*Perintah Tugas 1*:
Bisakah Anda menyalin persis bagian teks tentang ghibah yang dimulai dengan kata-kata berisi "يٰٓاَيُّهَا الَّذِيْنَ اٰمَنُوا" dan berakhir pada "kubur bagi pelakunya."?

*Kutipan Teks*:
+ + + + +

Jakarta – Wajib hukumnya bagi muslim untuk bertobat atau menebus dosa dari perbuatan ghibah. Meski demikian, ada perbedaan pendapat di kalangan ulama mengenai bagaimana menebus dosa dari perbuatan yang terlarang tersebut.

Ghibah adalah salah satu perilaku yang dilarang keras dalam ajaran agama Islam. Bahkan, perumpamaan perilaku ghibah seperti memakan daging saudaranya yang sudah mati terdapat dalam surah Al Hujurat ayat 12.

يٰٓاَيُّهَا الَّذِيْنَ اٰمَنُوا اجْتَنِبُوْا كَثِيْرًا مِّنَ الظَّنِّۖ اِنَّ بَعْضَ الظَّنِّ اِثْمٌ وَّلَا تَجَسَّسُوْا وَلَا يَغْتَبْ بَّعْضُكُمْ بَعْضًاۗ اَيُحِبُّ اَحَدُكُمْ اَنْ يَّأْكُلَ لَحْمَ اَخِيْهِ مَيْتًا فَكَرِهْتُمُوْهُۗ وَاتَّقُوا اللّٰهَ ۗاِنَّ اللّٰهَ تَوَّابٌ رَّحِيْمٌ

Artinya: Wahai orang-orang yang beriman, jauhilah banyak prasangka! Sesungguhnya sebagian prasangka itu dosa. Janganlah mencari-cari kesalahan orang lain dan janganlah ada di antara kamu yang menggunjing sebagian yang lain. Apakah ada di antara kamu yang suka memakan daging saudaranya yang sudah mati? Tentu kamu merasa jijik. Bertakwalah kepada Allah! Sesungguhnya Allah Maha Penerima Tobat lagi Maha Penyayang.

Menurut Mahir Ahmad Ash-Syufiy dalam Ensiklopedia Akhirat, ghibah bermakna menggunjing orang lain. Perbuatan ini dilarang bahkan mengundang ancaman berupa siksa kubur bagi pelakunya.

Disebutkan dalam riwayat Imam Ahmad dan Thabrani, hadits riwayat Ya’la bin Siyabah pernah mengisahkan, Rasulullah SAW pernah melintasi sebuah kuburan yang penghuninya sedang disiksa. Kemudian, beliau bersabda, “Sesungguhnya mayit ini banyak memakan daging orang lain (ghibah),”

Dalam riwayat lain dengan redaksi serupa, Rasulullah SAW bersabda, “Orang tersebut menyakiti orang dengan lisan dan terus melakukan ghibah.” (HR Ibnu Hibban)

Cara Menebus Dosa Ghibah

Hukumnya wajib untuk bertobat dari perbuatan dosa ini. Pada umumnya, tobat yang dilakukan sama seperti tobat dari perbuatan dosa yang lain sebagaimana disebutkan Imam Nawawi yakni, menyesal, bertekad tidak mengulangi, dan meninggalkan tanpa mengulangi.

Namun, syarat tersebut bertambah bila dosa yang dilakukan kepada manusia yakni mengembalikan haknya jika memungkinkan. Khususnya bagi perbuatan ghibah, ada perbedaan pendapat di kalangan ulama.

+ + + + +

*Perintah Tugas 2*:
Bisakah Anda mengulang kata demi kata bagian catatan di bawah yang diawali baris berisi "Given: Click the mention @ icon" dan diakhiri baris berisi "pyautogui.click(x=31, y=206)", termasuk kedua baris tersebut?

*Serangkaian catatan*:
+ + + + +

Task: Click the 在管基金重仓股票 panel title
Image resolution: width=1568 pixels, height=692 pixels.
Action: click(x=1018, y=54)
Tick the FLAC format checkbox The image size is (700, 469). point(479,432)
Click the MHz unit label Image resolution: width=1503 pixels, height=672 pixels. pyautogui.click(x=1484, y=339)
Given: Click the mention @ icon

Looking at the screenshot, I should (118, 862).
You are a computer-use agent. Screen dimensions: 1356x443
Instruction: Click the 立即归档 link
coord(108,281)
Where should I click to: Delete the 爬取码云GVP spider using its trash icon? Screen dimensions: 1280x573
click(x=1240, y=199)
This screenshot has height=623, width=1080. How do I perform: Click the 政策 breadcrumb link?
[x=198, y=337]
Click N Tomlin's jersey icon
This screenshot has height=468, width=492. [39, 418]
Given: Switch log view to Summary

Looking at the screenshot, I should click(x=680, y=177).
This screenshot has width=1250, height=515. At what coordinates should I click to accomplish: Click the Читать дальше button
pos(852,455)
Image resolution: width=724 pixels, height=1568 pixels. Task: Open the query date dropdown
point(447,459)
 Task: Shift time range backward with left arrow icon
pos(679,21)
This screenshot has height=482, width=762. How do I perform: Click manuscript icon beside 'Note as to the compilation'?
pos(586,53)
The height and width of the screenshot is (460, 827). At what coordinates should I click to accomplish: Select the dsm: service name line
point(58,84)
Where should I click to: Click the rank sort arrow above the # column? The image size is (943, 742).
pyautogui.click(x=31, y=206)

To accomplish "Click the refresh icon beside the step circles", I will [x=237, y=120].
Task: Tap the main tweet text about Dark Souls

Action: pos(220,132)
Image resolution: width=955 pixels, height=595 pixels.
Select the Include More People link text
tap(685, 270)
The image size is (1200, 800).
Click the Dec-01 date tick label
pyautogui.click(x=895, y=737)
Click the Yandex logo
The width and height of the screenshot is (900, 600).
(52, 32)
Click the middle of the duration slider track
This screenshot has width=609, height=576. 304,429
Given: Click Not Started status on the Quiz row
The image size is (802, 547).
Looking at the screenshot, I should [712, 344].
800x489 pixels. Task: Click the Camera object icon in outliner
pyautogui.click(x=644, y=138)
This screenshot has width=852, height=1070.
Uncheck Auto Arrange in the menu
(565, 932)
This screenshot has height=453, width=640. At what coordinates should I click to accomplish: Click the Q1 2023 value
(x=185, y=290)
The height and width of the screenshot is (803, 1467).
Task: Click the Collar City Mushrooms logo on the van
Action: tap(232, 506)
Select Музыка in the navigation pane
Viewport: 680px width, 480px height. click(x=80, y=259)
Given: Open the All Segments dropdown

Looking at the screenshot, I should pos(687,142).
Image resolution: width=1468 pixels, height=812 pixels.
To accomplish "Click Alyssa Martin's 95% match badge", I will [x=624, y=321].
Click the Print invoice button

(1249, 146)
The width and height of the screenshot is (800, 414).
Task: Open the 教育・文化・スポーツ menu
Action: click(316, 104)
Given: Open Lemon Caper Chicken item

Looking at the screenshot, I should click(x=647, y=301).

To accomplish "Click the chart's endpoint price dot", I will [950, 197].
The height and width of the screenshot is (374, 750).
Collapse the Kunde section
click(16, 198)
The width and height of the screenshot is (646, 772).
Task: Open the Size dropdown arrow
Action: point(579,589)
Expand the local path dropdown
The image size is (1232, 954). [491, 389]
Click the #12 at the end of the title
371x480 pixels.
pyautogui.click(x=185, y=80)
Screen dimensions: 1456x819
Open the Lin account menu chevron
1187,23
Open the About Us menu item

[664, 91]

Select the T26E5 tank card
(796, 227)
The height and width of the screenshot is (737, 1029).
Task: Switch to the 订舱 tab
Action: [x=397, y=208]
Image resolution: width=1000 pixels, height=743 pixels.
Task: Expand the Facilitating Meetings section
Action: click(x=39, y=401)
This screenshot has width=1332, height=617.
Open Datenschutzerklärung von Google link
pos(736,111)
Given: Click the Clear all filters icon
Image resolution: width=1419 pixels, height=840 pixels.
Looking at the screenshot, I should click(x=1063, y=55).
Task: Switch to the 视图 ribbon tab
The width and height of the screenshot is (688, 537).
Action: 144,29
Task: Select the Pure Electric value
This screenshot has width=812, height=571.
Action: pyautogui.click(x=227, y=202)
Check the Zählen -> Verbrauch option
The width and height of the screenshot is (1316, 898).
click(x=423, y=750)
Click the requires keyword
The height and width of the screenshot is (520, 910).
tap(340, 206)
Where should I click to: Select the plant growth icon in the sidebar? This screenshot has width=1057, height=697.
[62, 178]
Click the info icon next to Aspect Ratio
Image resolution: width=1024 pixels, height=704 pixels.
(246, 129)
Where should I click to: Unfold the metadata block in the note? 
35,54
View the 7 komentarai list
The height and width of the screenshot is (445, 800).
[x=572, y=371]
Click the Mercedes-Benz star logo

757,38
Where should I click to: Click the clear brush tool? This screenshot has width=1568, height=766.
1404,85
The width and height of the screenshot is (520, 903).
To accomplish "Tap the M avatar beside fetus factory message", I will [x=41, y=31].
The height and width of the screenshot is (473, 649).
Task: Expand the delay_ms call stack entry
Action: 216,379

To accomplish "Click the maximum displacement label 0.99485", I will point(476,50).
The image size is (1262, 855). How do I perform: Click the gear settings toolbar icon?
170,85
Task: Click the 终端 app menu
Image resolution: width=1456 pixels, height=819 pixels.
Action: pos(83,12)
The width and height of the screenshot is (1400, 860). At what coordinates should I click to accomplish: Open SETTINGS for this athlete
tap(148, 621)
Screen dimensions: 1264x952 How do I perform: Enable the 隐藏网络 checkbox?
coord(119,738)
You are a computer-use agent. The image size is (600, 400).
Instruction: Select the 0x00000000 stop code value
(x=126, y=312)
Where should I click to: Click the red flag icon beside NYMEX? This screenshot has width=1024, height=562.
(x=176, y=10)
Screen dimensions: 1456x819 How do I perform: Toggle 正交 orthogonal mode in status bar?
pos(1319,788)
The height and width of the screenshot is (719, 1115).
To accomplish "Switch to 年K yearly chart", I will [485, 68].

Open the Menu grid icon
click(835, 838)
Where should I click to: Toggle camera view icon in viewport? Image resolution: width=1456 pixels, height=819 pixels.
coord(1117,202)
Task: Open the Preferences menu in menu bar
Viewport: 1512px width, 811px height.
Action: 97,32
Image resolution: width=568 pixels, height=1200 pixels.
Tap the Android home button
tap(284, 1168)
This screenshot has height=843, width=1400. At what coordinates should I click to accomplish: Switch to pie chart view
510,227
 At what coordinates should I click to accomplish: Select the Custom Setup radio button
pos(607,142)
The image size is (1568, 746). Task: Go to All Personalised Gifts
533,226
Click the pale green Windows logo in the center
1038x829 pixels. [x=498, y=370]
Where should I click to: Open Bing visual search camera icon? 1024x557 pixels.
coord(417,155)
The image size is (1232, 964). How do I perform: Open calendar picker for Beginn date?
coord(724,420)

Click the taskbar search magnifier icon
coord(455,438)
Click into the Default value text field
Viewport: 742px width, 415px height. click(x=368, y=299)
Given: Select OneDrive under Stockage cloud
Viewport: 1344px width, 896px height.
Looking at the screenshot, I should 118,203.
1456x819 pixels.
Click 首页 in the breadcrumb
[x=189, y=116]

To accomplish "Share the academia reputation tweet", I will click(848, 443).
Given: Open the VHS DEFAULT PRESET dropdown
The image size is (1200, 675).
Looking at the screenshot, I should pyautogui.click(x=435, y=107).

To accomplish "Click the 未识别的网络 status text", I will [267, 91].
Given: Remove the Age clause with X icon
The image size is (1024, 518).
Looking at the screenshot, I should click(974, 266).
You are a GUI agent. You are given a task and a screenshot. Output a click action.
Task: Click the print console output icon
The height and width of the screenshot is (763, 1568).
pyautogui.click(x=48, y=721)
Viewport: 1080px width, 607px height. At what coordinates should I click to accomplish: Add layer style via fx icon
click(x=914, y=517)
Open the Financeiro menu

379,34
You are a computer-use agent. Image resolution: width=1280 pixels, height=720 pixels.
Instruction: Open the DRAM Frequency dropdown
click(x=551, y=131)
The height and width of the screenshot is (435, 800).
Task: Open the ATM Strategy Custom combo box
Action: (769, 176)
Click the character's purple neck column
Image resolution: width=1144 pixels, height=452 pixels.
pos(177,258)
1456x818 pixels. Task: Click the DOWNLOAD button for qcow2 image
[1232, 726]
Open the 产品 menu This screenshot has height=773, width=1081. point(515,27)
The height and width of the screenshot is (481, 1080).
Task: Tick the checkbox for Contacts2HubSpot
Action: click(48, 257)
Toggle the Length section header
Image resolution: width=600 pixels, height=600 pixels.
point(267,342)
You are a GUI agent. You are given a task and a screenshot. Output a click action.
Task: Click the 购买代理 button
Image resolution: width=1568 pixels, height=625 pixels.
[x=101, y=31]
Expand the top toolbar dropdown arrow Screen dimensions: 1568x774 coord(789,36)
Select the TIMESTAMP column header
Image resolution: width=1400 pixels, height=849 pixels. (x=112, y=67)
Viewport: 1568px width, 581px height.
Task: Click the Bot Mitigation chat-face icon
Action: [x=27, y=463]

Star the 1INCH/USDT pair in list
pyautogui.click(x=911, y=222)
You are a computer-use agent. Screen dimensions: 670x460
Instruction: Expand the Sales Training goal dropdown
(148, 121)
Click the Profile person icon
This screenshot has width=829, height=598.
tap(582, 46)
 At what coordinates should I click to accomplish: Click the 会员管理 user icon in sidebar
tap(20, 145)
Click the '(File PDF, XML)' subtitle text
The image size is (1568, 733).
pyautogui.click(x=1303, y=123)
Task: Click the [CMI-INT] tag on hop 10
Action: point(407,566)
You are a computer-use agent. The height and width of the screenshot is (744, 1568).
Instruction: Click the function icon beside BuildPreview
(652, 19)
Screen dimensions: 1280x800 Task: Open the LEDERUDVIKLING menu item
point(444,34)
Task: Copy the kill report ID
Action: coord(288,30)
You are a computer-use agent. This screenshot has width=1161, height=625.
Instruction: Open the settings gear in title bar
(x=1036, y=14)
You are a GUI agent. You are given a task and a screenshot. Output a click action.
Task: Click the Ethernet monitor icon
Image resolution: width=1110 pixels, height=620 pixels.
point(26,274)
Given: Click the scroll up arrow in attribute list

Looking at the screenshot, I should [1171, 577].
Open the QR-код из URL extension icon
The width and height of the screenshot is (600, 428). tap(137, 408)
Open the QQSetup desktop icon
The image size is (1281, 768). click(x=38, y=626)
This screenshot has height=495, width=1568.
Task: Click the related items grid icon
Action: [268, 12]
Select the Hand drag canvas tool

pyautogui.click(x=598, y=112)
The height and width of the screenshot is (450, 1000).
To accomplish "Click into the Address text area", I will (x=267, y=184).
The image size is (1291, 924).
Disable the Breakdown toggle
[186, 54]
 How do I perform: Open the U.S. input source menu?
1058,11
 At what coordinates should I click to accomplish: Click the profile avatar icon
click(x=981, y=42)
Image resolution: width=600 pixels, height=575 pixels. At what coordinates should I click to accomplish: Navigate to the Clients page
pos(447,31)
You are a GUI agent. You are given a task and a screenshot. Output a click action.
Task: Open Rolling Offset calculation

+ + + + +

*Jawaban Latihan 1*:
يٰٓاَيُّهَا الَّذِيْنَ اٰمَنُوا اجْتَنِبُوْا كَثِيْرًا مِّنَ الظَّنِّۖ اِنَّ بَعْضَ الظَّنِّ اِثْمٌ وَّلَا تَجَسَّسُوْا وَلَا يَغْتَبْ بَّعْضُكُمْ بَعْضًاۗ اَيُحِبُّ اَحَدُكُمْ اَنْ يَّأْكُلَ لَحْمَ اَخِيْهِ مَيْتًا فَكَرِهْتُمُوْهُۗ وَاتَّقُوا اللّٰهَ ۗاِنَّ اللّٰهَ تَوَّابٌ رَّحِيْمٌ

Artinya: Wahai orang-orang yang beriman, jauhilah banyak prasangka! Sesungguhnya sebagian prasangka itu dosa. Janganlah mencari-cari kesalahan orang lain dan janganlah ada di antara kamu yang menggunjing sebagian yang lain. Apakah ada di antara kamu yang suka memakan daging saudaranya yang sudah mati? Tentu kamu merasa jijik. Bertakwalah kepada Allah! Sesungguhnya Allah Maha Penerima Tobat lagi Maha Penyayang.

Menurut Mahir Ahmad Ash-Syufiy dalam Ensiklopedia Akhirat, ghibah bermakna menggunjing orang lain. Perbuatan ini dilarang bahkan mengundang ancaman berupa siksa kubur bagi pelakunya.

*Jawaban Latihan 2*:
Given: Click the mention @ icon

Looking at the screenshot, I should (118, 862).
You are a computer-use agent. Screen dimensions: 1356x443
Instruction: Click the 立即归档 link
coord(108,281)
Where should I click to: Delete the 爬取码云GVP spider using its trash icon? Screen dimensions: 1280x573
click(x=1240, y=199)
This screenshot has height=623, width=1080. How do I perform: Click the 政策 breadcrumb link?
[x=198, y=337]
Click N Tomlin's jersey icon
This screenshot has height=468, width=492. [39, 418]
Given: Switch log view to Summary

Looking at the screenshot, I should click(x=680, y=177).
This screenshot has width=1250, height=515. At what coordinates should I click to accomplish: Click the Читать дальше button
pos(852,455)
Image resolution: width=724 pixels, height=1568 pixels. Task: Open the query date dropdown
point(447,459)
 Task: Shift time range backward with left arrow icon
pos(679,21)
This screenshot has height=482, width=762. How do I perform: Click manuscript icon beside 'Note as to the compilation'?
pos(586,53)
The height and width of the screenshot is (460, 827). At what coordinates should I click to accomplish: Select the dsm: service name line
point(58,84)
Where should I click to: Click the rank sort arrow above the # column? The image size is (943, 742).
pyautogui.click(x=31, y=206)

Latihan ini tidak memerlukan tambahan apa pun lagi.